MATERIAL EXTRAÍDO:
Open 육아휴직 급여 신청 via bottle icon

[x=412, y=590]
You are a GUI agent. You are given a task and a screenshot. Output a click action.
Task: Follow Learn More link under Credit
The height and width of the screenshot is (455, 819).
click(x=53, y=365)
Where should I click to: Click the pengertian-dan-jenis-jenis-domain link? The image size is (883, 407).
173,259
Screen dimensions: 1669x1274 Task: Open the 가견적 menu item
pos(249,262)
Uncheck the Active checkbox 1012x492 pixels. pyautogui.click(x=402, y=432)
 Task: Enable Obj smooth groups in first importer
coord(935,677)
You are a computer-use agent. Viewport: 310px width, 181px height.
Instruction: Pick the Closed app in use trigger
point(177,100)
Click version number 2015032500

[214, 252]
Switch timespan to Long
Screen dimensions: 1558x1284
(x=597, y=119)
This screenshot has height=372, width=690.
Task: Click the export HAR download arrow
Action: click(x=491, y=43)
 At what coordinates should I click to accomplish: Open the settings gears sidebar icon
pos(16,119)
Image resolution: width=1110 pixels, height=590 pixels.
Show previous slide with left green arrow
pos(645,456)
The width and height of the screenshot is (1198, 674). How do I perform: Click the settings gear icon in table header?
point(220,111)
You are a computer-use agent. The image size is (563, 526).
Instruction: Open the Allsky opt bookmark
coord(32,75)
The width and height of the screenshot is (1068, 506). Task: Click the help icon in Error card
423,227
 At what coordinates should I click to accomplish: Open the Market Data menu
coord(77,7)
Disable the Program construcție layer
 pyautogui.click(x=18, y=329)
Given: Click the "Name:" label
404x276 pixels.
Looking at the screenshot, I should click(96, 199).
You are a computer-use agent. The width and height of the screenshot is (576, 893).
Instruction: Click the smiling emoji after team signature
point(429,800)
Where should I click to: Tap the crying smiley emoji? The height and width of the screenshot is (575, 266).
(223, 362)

TAREA DADA: Da formato de lista numerada a todas las entradas de arriba y omite las líneas en blanco.

RESPUESTA ESCRITA:
1. Open 육아휴직 급여 신청 via bottle icon
2. [x=412, y=590]
3. You are a GUI agent. You are given a task and a screenshot. Output a click action.
4. Task: Follow Learn More link under Credit
5. The height and width of the screenshot is (455, 819).
6. click(x=53, y=365)
7. Where should I click to: Click the pengertian-dan-jenis-jenis-domain link? The image size is (883, 407).
8. 173,259
9. Screen dimensions: 1669x1274 Task: Open the 가견적 menu item
10. pos(249,262)
11. Uncheck the Active checkbox 1012x492 pixels. pyautogui.click(x=402, y=432)
12.  Task: Enable Obj smooth groups in first importer
13. coord(935,677)
14. You are a computer-use agent. Viewport: 310px width, 181px height.
15. Instruction: Pick the Closed app in use trigger
16. point(177,100)
17. Click version number 2015032500
18. [214, 252]
19. Switch timespan to Long
20. Screen dimensions: 1558x1284
21. (x=597, y=119)
22. This screenshot has height=372, width=690.
23. Task: Click the export HAR download arrow
24. Action: click(x=491, y=43)
25.  At what coordinates should I click to accomplish: Open the settings gears sidebar icon
26. pos(16,119)
27. Image resolution: width=1110 pixels, height=590 pixels.
28. Show previous slide with left green arrow
29. pos(645,456)
30. The width and height of the screenshot is (1198, 674). How do I perform: Click the settings gear icon in table header?
31. point(220,111)
32. You are a computer-use agent. The image size is (563, 526).
33. Instruction: Open the Allsky opt bookmark
34. coord(32,75)
35. The width and height of the screenshot is (1068, 506). Task: Click the help icon in Error card
36. 423,227
37.  At what coordinates should I click to accomplish: Open the Market Data menu
38. coord(77,7)
39. Disable the Program construcție layer
40.  pyautogui.click(x=18, y=329)
41. Given: Click the "Name:" label
42. 404x276 pixels.
43. Looking at the screenshot, I should click(96, 199).
44. You are a computer-use agent. The width and height of the screenshot is (576, 893).
45. Instruction: Click the smiling emoji after team signature
46. point(429,800)
47. Where should I click to: Tap the crying smiley emoji? The height and width of the screenshot is (575, 266).
48. (223, 362)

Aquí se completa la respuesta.